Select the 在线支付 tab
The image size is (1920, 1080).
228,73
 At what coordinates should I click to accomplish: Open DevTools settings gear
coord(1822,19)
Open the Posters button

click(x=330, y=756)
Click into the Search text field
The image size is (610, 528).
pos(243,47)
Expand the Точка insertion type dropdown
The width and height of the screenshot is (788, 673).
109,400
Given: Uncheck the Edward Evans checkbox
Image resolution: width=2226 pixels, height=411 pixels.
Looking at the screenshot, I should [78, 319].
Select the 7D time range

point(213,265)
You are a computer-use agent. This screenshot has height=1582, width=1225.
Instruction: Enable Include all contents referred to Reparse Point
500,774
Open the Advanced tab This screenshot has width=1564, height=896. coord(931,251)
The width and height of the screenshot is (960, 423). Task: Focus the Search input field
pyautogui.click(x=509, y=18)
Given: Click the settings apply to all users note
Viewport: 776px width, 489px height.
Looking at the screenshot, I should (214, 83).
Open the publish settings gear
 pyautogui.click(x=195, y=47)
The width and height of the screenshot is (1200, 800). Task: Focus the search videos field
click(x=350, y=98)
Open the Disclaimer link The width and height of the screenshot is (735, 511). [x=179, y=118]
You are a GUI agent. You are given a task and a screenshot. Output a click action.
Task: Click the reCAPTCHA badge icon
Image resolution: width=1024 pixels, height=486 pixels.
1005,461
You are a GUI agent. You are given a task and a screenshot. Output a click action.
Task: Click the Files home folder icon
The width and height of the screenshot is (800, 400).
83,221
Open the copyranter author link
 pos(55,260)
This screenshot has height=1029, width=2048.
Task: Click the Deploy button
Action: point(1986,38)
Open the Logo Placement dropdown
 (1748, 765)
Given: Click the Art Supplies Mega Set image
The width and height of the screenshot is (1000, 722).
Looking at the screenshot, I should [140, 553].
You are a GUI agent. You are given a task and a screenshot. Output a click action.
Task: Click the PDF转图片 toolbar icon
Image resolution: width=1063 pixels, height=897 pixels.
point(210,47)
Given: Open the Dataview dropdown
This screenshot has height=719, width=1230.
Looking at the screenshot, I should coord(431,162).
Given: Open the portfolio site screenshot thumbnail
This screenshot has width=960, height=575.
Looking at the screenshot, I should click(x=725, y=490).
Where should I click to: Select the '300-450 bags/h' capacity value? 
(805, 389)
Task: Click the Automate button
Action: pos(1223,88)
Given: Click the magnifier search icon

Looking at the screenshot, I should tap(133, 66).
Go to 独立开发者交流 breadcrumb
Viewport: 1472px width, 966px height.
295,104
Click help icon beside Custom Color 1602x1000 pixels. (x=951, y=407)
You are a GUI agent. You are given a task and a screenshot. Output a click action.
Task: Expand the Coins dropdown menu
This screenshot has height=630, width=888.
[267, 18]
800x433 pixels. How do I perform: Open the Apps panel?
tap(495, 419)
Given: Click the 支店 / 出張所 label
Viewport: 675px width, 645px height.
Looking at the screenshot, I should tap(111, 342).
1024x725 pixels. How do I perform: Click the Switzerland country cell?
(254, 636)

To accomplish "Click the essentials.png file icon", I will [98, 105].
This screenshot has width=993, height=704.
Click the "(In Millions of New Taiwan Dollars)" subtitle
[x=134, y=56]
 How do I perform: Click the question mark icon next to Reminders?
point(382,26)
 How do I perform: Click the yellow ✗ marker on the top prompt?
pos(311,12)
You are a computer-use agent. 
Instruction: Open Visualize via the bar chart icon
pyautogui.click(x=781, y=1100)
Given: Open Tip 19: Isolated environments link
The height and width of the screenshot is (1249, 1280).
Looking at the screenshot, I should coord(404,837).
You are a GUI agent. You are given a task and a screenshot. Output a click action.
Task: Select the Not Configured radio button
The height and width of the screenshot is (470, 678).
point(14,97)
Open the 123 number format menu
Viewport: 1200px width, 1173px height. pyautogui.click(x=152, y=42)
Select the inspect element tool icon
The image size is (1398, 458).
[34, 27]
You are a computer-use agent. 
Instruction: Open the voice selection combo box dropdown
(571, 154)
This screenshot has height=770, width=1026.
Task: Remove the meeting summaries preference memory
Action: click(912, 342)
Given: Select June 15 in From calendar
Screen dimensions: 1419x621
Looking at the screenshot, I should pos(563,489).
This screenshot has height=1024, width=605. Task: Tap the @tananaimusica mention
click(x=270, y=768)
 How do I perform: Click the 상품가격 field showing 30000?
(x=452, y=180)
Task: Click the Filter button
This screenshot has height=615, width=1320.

------

[What you should do] Return all of the entries above exactly as they stand.

[Answer for the task]
Select the 在线支付 tab
The image size is (1920, 1080).
228,73
 At what coordinates should I click to accomplish: Open DevTools settings gear
coord(1822,19)
Open the Posters button

click(x=330, y=756)
Click into the Search text field
The image size is (610, 528).
pos(243,47)
Expand the Точка insertion type dropdown
The width and height of the screenshot is (788, 673).
109,400
Given: Uncheck the Edward Evans checkbox
Image resolution: width=2226 pixels, height=411 pixels.
Looking at the screenshot, I should [78, 319].
Select the 7D time range

point(213,265)
You are a computer-use agent. This screenshot has height=1582, width=1225.
Instruction: Enable Include all contents referred to Reparse Point
500,774
Open the Advanced tab This screenshot has width=1564, height=896. coord(931,251)
The width and height of the screenshot is (960, 423). Task: Focus the Search input field
pyautogui.click(x=509, y=18)
Given: Click the settings apply to all users note
Viewport: 776px width, 489px height.
Looking at the screenshot, I should (214, 83).
Open the publish settings gear
 pyautogui.click(x=195, y=47)
The width and height of the screenshot is (1200, 800). Task: Focus the search videos field
click(x=350, y=98)
Open the Disclaimer link The width and height of the screenshot is (735, 511). [x=179, y=118]
You are a GUI agent. You are given a task and a screenshot. Output a click action.
Task: Click the reCAPTCHA badge icon
Image resolution: width=1024 pixels, height=486 pixels.
1005,461
You are a GUI agent. You are given a task and a screenshot. Output a click action.
Task: Click the Files home folder icon
The width and height of the screenshot is (800, 400).
83,221
Open the copyranter author link
 pos(55,260)
This screenshot has height=1029, width=2048.
Task: Click the Deploy button
Action: point(1986,38)
Open the Logo Placement dropdown
 (1748, 765)
Given: Click the Art Supplies Mega Set image
The width and height of the screenshot is (1000, 722).
Looking at the screenshot, I should [140, 553].
You are a GUI agent. You are given a task and a screenshot. Output a click action.
Task: Click the PDF转图片 toolbar icon
Image resolution: width=1063 pixels, height=897 pixels.
point(210,47)
Given: Open the Dataview dropdown
This screenshot has height=719, width=1230.
Looking at the screenshot, I should coord(431,162).
Given: Open the portfolio site screenshot thumbnail
This screenshot has width=960, height=575.
Looking at the screenshot, I should click(x=725, y=490).
Where should I click to: Select the '300-450 bags/h' capacity value? 
(805, 389)
Task: Click the Automate button
Action: pos(1223,88)
Given: Click the magnifier search icon

Looking at the screenshot, I should tap(133, 66).
Go to 独立开发者交流 breadcrumb
Viewport: 1472px width, 966px height.
295,104
Click help icon beside Custom Color 1602x1000 pixels. (x=951, y=407)
You are a GUI agent. You are given a task and a screenshot. Output a click action.
Task: Expand the Coins dropdown menu
This screenshot has height=630, width=888.
[267, 18]
800x433 pixels. How do I perform: Open the Apps panel?
tap(495, 419)
Given: Click the 支店 / 出張所 label
Viewport: 675px width, 645px height.
Looking at the screenshot, I should tap(111, 342).
1024x725 pixels. How do I perform: Click the Switzerland country cell?
(254, 636)

To accomplish "Click the essentials.png file icon", I will [98, 105].
This screenshot has width=993, height=704.
Click the "(In Millions of New Taiwan Dollars)" subtitle
[x=134, y=56]
 How do I perform: Click the question mark icon next to Reminders?
point(382,26)
 How do I perform: Click the yellow ✗ marker on the top prompt?
pos(311,12)
You are a computer-use agent. 
Instruction: Open Visualize via the bar chart icon
pyautogui.click(x=781, y=1100)
Given: Open Tip 19: Isolated environments link
The height and width of the screenshot is (1249, 1280).
Looking at the screenshot, I should coord(404,837).
You are a GUI agent. You are given a task and a screenshot. Output a click action.
Task: Select the Not Configured radio button
The height and width of the screenshot is (470, 678).
point(14,97)
Open the 123 number format menu
Viewport: 1200px width, 1173px height. pyautogui.click(x=152, y=42)
Select the inspect element tool icon
The image size is (1398, 458).
[34, 27]
You are a computer-use agent. 
Instruction: Open the voice selection combo box dropdown
(571, 154)
This screenshot has height=770, width=1026.
Task: Remove the meeting summaries preference memory
Action: click(912, 342)
Given: Select June 15 in From calendar
Screen dimensions: 1419x621
Looking at the screenshot, I should pos(563,489).
This screenshot has height=1024, width=605. Task: Tap the @tananaimusica mention
click(x=270, y=768)
 How do I perform: Click the 상품가격 field showing 30000?
(x=452, y=180)
Task: Click the Filter button
This screenshot has height=615, width=1320.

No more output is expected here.